We begin by eliminating the variable 'x' from two of the given equations. Subtract Equation 3 from Equation 1 to form a new equation containing only 'y' and 'z'.

$$\begin{array}{rcll} (x + y - 5z) - (x - 3y + z) &=& -4 - (-3) \\ x + y - 5z - x + 3y - z &=& -4 + 3 \\ 4y - 6z &=& -1 \quad (\text{Equation 4}) \end{array}$$

**step2 Form a new system of two equations with 'y' and 'z'**

Now we have a system of two equations involving only 'y' and 'z': Equation 2 from the original system and the newly derived Equation 4. We will use these two equations to try and solve for 'y' and 'z'.

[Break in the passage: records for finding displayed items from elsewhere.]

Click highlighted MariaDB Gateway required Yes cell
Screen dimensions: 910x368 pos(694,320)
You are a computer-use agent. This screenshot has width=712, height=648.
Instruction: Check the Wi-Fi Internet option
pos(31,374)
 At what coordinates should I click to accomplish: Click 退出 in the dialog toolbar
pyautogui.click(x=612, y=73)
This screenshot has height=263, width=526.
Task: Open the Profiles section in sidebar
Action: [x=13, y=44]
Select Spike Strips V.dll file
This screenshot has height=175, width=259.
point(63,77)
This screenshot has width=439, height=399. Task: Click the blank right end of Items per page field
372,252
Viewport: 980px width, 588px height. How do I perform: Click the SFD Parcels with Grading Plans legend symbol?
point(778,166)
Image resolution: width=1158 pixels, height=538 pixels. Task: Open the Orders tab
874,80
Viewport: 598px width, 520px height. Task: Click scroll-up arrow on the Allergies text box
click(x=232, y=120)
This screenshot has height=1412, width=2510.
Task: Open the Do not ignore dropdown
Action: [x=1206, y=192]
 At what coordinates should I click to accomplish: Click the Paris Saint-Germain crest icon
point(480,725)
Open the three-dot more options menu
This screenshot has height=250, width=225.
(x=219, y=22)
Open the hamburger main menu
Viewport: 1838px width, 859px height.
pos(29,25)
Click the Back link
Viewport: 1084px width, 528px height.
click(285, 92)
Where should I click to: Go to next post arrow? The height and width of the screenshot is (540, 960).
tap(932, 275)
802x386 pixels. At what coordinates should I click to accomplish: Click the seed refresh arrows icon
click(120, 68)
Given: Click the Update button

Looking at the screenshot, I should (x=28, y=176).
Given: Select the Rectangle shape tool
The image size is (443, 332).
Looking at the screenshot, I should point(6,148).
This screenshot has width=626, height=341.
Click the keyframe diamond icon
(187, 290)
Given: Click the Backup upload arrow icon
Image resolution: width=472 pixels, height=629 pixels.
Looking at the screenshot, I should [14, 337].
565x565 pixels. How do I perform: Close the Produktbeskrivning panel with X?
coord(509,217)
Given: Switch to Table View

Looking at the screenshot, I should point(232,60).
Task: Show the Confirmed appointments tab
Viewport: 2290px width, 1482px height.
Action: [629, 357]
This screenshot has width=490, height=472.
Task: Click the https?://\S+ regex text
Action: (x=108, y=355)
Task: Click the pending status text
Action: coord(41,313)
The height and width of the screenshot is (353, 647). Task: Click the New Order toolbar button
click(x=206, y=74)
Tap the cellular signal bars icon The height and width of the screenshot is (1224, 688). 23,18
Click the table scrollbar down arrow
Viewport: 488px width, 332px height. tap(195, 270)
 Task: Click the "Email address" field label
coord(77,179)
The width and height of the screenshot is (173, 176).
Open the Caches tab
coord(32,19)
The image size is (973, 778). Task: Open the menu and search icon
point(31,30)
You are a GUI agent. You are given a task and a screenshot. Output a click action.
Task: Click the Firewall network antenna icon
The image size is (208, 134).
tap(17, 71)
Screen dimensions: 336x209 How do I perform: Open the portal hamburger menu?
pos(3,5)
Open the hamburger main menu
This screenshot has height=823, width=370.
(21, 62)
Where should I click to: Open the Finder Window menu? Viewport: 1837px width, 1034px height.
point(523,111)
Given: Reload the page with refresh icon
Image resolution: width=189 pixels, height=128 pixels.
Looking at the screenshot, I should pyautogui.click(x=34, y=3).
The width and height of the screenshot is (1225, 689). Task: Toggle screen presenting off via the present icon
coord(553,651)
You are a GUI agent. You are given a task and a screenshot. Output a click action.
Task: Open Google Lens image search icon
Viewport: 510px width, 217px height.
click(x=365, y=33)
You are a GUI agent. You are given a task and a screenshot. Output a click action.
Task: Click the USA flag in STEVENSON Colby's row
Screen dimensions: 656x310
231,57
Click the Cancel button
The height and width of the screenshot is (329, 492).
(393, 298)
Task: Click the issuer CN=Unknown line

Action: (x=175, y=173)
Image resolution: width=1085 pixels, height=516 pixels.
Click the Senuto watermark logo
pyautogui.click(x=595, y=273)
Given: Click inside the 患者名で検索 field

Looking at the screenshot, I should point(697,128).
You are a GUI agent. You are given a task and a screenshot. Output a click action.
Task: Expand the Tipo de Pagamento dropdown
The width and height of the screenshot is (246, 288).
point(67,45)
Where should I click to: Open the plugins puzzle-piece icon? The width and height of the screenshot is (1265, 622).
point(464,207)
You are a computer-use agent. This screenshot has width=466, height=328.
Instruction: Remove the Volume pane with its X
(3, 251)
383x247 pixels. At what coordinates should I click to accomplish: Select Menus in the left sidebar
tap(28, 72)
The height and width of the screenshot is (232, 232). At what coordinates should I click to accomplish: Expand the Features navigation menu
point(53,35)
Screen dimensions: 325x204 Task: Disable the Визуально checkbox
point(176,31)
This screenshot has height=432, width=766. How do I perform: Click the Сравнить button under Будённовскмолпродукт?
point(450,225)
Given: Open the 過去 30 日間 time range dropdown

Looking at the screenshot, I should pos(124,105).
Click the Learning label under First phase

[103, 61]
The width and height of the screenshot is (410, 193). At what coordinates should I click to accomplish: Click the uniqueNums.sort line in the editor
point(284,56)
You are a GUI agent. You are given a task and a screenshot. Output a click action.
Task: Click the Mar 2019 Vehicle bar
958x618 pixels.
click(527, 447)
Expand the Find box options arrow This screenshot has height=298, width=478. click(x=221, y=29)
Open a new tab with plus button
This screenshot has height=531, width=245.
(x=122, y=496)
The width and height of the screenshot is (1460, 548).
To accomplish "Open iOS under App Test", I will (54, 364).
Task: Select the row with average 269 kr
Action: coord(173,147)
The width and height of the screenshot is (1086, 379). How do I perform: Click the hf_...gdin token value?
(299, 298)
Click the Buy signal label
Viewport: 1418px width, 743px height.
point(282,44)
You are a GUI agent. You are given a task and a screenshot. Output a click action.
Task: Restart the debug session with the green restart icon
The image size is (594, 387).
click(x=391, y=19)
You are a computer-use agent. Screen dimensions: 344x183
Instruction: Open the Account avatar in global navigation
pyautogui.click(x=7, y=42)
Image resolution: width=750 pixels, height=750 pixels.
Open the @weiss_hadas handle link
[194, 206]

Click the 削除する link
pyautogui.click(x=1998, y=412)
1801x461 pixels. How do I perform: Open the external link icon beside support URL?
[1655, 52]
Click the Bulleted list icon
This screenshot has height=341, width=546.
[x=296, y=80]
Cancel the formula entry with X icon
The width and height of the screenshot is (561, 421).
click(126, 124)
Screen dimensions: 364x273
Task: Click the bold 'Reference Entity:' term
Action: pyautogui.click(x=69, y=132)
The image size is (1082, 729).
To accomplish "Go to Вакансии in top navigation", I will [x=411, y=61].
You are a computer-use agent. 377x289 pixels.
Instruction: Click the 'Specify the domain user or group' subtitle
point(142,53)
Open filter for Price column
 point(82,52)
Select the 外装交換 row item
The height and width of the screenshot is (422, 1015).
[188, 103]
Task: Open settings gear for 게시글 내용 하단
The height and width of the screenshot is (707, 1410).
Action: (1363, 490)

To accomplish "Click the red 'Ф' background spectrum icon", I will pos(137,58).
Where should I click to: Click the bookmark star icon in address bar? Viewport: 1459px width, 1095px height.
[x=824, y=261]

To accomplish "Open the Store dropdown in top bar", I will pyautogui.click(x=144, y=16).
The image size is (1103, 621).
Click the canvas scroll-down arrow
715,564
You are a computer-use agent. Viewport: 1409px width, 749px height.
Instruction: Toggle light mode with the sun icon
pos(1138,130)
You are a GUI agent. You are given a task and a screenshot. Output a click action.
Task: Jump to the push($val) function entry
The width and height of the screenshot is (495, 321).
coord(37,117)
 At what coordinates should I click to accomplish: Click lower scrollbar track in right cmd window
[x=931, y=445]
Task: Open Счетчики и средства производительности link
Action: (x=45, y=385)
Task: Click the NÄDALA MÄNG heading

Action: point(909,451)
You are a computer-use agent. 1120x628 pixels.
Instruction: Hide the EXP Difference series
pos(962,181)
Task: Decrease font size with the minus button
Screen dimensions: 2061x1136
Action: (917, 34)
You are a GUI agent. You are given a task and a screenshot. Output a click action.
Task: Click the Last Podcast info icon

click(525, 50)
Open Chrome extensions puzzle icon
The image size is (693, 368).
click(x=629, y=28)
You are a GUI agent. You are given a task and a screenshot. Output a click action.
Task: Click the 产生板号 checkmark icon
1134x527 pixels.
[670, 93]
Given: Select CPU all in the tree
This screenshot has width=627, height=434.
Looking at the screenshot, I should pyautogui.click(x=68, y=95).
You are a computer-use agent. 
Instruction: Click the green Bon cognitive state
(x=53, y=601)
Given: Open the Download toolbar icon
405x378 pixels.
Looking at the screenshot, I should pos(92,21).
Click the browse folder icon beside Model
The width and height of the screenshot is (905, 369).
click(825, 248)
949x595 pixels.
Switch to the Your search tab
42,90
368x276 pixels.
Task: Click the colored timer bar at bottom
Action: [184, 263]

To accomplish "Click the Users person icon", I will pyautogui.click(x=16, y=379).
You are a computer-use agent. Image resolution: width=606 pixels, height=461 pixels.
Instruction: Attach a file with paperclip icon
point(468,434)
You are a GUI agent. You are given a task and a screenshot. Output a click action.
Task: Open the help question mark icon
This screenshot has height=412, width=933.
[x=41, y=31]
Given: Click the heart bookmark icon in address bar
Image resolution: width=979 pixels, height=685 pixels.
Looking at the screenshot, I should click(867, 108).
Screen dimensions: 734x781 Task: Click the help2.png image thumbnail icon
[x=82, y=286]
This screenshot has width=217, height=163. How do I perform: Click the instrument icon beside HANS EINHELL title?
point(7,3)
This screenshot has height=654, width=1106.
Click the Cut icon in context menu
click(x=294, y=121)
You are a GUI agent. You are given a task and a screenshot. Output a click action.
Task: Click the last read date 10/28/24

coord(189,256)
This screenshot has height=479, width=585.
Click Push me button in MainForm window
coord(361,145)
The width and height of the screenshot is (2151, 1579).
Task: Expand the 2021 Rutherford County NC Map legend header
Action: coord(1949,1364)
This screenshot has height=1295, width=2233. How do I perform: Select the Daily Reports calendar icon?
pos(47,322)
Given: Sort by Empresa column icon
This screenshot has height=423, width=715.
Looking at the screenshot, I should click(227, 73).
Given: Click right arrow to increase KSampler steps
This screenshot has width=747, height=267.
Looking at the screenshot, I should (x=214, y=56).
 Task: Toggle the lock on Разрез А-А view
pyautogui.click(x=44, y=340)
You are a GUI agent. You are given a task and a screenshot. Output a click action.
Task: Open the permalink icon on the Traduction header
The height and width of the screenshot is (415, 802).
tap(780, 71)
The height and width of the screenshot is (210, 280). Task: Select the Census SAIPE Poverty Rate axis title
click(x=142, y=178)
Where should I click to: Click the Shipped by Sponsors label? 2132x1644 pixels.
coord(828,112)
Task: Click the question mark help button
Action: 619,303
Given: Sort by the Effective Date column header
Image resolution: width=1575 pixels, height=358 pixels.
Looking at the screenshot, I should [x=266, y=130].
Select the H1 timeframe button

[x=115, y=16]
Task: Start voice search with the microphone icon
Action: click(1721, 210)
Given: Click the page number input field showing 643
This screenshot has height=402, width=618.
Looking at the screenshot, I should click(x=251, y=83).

$$\begin{array}{ll} 2y - 3z = -1 & (\text{Equation 2}) \\ 4y - 6z = -1 & (\text{Equation 4}) \end{array}$$

**step3 Attempt to eliminate 'y' from the new system**

To eliminate 'y' from Equation 2 and Equation 4, we can multiply Equation 2 by 2. This will make the coefficient of 'y' the same in both equations.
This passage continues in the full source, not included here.